How Long Before Hospital Bills Go to Collections?
Most hospital bills can go to collections in as little as 120 days, but you have options and rights worth knowing before it gets to that point.
Most hospital bills can go to collections in as little as 120 days, but you have options and rights worth knowing before it gets to that point.
Most hospital bills land with a third-party collection agency somewhere between 90 and 180 days after the first bill goes unpaid. The exact timing depends on the hospital’s internal policies and whether the facility is a nonprofit bound by federal rules that require a minimum 120-day waiting period. That window matters because what you do during it determines whether the debt damages your credit, triggers a lawsuit, or gets reduced through financial assistance or negotiation.
After you receive care, the hospital first processes claims with your insurance company. That back-and-forth typically takes 30 to 60 days. Once insurance pays its share (or denies coverage), the hospital calculates your remaining balance and mails the first bill, usually with a due date about 30 days out.
If you don’t pay by the due date, the hospital’s billing department starts its own collection effort. This usually involves two or three reminder notices spaced about 30 days apart, along with phone calls. During this internal phase, many hospitals will offer interest-free payment plans or screen you for financial assistance. This is the easiest point to negotiate because you’re still dealing with the hospital directly, not a collection agency.
When those internal efforts fail, the hospital either sells the debt or hands it to an outside collection agency. For most hospitals, that handoff happens roughly 90 to 180 days after the original due date. Once a third-party collector takes over, the tone shifts. Collectors are more persistent, and the debt can start affecting your credit report.
If you received care at a tax-exempt nonprofit hospital, federal rules give you more breathing room. Under Section 501(r) of the Internal Revenue Code, these hospitals must wait at least 120 days after sending the first post-discharge billing statement before taking any extraordinary collection actions, which include reporting the debt to credit bureaus, selling it to a collector, filing a lawsuit, or placing a lien on your property.1Internal Revenue Service. Billing and Collections – Section 501(r)(6)
The same rules create a 240-day application period during which you can apply for financial assistance. If you submit an application during that window, the hospital must process it before pursuing collection. Even an incomplete application triggers a duty to notify you about what’s missing and give you a reasonable chance to finish it.1Internal Revenue Service. Billing and Collections – Section 501(r)(6)
Nonprofit hospitals that violate these requirements risk losing their tax-exempt status, so they tend to follow them closely.2Internal Revenue Service. Requirements for 501(c)(3) Hospitals Under the Affordable Care Act – Section 501(r) Every nonprofit hospital is also required to maintain a written financial assistance policy that explains eligibility criteria, how to apply, and whether the assistance covers free care, discounted care, or both.3Internal Revenue Service. Financial Assistance Policy and Emergency Medical Care Policy – Section 501(r)(4) Ask for a copy before the 120-day clock runs out.

PROBLEMS TO SOLVE:
a - List the extraordinary collection actions named in the article on hospital bills and collections.
b - Continue the article on hospital bills and collections from the point where it stops.

INFORMATION SHOWN:
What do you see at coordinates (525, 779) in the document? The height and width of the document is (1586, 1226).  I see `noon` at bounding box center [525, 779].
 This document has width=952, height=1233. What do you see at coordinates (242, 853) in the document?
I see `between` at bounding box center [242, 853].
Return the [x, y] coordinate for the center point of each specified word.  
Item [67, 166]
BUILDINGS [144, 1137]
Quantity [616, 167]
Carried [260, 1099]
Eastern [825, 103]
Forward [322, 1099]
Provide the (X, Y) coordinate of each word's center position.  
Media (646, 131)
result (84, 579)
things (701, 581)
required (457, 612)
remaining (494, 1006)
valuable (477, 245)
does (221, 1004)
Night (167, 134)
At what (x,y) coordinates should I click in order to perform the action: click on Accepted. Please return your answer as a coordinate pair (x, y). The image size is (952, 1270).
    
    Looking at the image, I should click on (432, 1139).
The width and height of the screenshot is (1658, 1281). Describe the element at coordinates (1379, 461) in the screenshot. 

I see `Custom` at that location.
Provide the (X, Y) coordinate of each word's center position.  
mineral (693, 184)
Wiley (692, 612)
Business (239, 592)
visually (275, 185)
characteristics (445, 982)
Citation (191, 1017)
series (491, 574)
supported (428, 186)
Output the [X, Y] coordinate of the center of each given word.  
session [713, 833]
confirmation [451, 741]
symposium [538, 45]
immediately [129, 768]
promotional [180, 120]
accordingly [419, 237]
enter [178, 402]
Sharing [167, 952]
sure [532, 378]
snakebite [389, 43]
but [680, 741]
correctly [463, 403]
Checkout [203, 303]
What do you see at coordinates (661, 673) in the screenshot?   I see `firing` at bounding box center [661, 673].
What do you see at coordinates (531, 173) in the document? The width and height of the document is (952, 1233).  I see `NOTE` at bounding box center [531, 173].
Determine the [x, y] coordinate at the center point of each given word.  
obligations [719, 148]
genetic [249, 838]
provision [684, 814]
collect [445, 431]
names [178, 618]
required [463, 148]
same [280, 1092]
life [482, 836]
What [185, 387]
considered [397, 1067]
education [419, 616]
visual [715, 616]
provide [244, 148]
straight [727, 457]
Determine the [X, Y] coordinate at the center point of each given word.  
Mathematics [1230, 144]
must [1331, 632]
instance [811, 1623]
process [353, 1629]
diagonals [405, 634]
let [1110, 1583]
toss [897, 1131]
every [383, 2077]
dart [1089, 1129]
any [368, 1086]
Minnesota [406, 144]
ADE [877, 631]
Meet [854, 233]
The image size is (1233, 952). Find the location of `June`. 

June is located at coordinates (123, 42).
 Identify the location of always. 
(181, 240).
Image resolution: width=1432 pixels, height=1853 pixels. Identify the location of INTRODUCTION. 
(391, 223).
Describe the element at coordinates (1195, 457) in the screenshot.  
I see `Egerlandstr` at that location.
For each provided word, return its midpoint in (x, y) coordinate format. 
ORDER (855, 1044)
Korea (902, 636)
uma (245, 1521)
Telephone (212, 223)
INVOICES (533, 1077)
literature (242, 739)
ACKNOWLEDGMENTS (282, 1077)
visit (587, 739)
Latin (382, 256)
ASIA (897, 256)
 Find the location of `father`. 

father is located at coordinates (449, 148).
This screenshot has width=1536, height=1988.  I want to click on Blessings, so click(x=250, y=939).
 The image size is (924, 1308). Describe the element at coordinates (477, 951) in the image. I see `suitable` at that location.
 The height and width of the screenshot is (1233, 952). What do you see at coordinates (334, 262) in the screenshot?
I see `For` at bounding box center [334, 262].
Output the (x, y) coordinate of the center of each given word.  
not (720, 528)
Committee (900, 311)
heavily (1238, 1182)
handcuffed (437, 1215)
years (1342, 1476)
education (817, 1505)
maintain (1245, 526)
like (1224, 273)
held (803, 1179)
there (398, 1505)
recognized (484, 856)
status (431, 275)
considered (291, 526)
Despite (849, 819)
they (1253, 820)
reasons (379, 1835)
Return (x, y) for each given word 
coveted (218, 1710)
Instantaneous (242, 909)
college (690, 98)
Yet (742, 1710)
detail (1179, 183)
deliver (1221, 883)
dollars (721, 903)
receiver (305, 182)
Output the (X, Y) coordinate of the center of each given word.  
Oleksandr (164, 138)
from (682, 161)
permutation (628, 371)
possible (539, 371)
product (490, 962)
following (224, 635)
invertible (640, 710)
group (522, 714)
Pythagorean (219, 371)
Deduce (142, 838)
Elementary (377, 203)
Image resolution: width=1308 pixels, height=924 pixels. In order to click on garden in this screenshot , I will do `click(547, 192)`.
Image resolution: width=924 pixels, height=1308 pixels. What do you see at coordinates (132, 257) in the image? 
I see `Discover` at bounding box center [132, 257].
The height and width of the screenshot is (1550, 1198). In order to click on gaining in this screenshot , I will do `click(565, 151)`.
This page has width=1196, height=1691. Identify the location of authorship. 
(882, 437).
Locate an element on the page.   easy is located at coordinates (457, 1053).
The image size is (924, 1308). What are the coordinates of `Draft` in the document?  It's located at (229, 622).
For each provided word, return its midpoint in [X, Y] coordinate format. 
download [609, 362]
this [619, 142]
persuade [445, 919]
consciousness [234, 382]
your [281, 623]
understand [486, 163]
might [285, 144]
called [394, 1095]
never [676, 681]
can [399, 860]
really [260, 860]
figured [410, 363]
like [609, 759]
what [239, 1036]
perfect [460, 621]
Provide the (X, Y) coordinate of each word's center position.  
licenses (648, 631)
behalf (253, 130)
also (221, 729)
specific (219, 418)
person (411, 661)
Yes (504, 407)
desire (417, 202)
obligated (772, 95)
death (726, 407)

RESULTS FOR EACH TASK:
a -
- Reporting the debt to credit bureaus
- Selling the debt to a collector
- Filing a lawsuit
- Placing a lien on your property

b -
The single most effective thing you can do is act before the bill leaves the hospital’s hands. Once a collection agency gets involved, you lose most of your leverage.
The worst move is ignoring the bills entirely. Silence is what triggers the escalation to collections.
If the debt does reach a collection agency, federal law gives you several protections under the Fair Debt Collection Practices Act. These rights apply to third-party collectors, not to the hospital’s own billing department.
Within five days of first contacting you, a collector must send a written validation notice that includes the amount owed, the name of the original creditor, and a statement explaining your right to dispute the debt.4Office of the Law Revision Counsel. 15 U.S. Code 1692g – Validation of Debts You then have 30 days to dispute the debt in writing. If you do, the collector must stop all collection activity until it sends you verification.5Consumer Financial Protection Bureau. Notice for Validation of Debts – Section 1006.34
You also have the right to tell a collector to stop contacting you altogether. Send a written request, and the collector must cease communication except to confirm it’s stopping efforts or to notify you that it plans to take a specific action like filing a lawsuit.6Office of the Law Revision Counsel. 15 USC 1692c – Communication in Connection With Debt Collection Keep in mind that stopping calls doesn’t erase the debt. The collector can still sue you if the statute of limitations hasn’t expired.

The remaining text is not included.